Question

Solve the equation.$$e^{2 x}-8 e^{x}+6=0$$

Answer

**step1 Recognize the Pattern and Introduce a Substitution**

This equation contains exponential terms, specifically $$e^{2x}$$ and $$e^x$$. We can simplify the equation by recognizing that $$e^{2x}$$ is the same as $$(e^x)^2$$. This allows us to make a substitution to transform the equation into a more familiar form, a quadratic equation. We will let a new variable, $$y$$, represent $$e^x$$. This technique helps in solving equations that look complex at first glance.

$$e^{2x} = (e^x)^2$$

Let $$y = e^x$$.

**step2 Rewrite the Equation as a Quadratic Equation**

Now that we have defined $$y = e^x$$, we can substitute $$y$$ into the original equation. Since $$e^{2x}$$ is equivalent to $$y^2$$ and $$e^x$$ is equivalent to $$y$$, the original equation will be rewritten as a standard quadratic equation.

$$y^2 - 8y + 6 = 0$$

This is a quadratic equation in the form $$ay^2 + by + c = 0$$. In this specific equation, we have $$a=1$$, $$b=-8$$, and $$c=6$$.

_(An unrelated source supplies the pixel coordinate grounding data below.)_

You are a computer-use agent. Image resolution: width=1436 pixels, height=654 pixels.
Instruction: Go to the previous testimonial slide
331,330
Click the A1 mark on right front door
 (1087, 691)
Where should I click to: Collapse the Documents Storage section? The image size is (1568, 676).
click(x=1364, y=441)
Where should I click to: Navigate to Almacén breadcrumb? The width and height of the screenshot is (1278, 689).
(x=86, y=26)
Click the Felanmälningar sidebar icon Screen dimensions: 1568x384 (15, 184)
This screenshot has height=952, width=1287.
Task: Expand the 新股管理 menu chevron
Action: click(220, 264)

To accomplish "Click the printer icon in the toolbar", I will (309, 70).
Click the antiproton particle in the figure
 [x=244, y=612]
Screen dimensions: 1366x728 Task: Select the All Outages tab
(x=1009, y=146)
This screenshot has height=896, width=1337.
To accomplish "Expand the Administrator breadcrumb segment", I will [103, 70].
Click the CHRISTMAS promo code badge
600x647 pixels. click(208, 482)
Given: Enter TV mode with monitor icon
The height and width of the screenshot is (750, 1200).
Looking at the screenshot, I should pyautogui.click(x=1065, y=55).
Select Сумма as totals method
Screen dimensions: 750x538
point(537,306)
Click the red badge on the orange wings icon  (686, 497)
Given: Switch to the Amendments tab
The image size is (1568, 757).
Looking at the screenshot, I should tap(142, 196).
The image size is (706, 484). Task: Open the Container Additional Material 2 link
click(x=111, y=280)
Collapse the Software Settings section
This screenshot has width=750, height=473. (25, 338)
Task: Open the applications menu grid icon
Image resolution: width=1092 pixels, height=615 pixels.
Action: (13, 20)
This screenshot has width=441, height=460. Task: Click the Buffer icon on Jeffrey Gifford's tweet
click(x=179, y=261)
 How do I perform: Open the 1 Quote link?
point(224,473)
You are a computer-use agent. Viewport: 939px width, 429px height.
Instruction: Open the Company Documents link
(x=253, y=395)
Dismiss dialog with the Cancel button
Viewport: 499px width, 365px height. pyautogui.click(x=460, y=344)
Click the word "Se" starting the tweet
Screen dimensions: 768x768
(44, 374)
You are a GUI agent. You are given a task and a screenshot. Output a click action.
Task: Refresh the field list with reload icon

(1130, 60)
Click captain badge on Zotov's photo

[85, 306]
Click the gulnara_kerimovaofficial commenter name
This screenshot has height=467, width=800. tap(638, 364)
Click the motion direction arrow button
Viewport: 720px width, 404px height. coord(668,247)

**step3 Solve the Quadratic Equation for y**

To find the values of $$y$$ that satisfy this quadratic equation, we will use the quadratic formula. The quadratic formula is a universal method for finding the solutions (roots) of any quadratic equation.

$$y = \frac{-b \pm \sqrt{b^2 - 4ac}}{2a}$$

Substitute the values of $$a=1$$, $$b=-8$$, and $$c=6$$ into the quadratic formula:

$$y = \frac{-(-8) \pm \sqrt{(-8)^2 - 4(1)(6)}}{2(1)}$$

$$y = \frac{8 \pm \sqrt{64 - 24}}{2}$$

$$y = \frac{8 \pm \sqrt{40}}{2}$$

To simplify the square root term, we can factor out perfect squares from 40. Since $$40 = 4 \times 10$$, we have $$\sqrt{40} = \sqrt{4 \times 10} = \sqrt{4} \times \sqrt{10} = 2\sqrt{10}$$. Now, substitute this simplified form back into the equation for $$y$$.

$$y = \frac{8 \pm 2\sqrt{10}}{2}$$

Finally, divide both terms in the numerator by 2 to simplify the expression for $$y$$.

$$y = 4 \pm \sqrt{10}$$

This gives us two distinct solutions for $$y$$:

$$y_1 = 4 + \sqrt{10}$$

$$y_2 = 4 - \sqrt{10}$$

**step4 Back-Substitute to Solve for x**

We now have two possible values for $$y$$. Remember our original substitution: $$y = e^x$$. Since the exponential function $$e^x$$ always produces a positive value for any real $$x$$, we must ensure that our values of $$y$$ are positive. Let's estimate the value of $$\sqrt{10}$$. Since $$\sqrt{9} = 3$$ and $$\sqrt{16} = 4$$, we know that $$\sqrt{10}$$ is between 3 and 4 (approximately 3.16).

For $$y_1 = 4 + \sqrt{10}$$, the value is $$4 + \text{approximately } 3.16 \approx 7.16$$, which is positive.
For $$y_2 = 4 - \sqrt{10}$$, the value is $$4 - \text{approximately } 3.16 \approx 0.84$$, which is also positive.

Both values of $$y$$ are valid. To solve for $$x$$ from the equation $$e^x = \text{value}$$, we use the natural logarithm, denoted as $$\ln$$. The natural logarithm is the inverse operation of the exponential function with base $$e$$. So, if $$e^x = k$$, then $$x = \ln(k)$$.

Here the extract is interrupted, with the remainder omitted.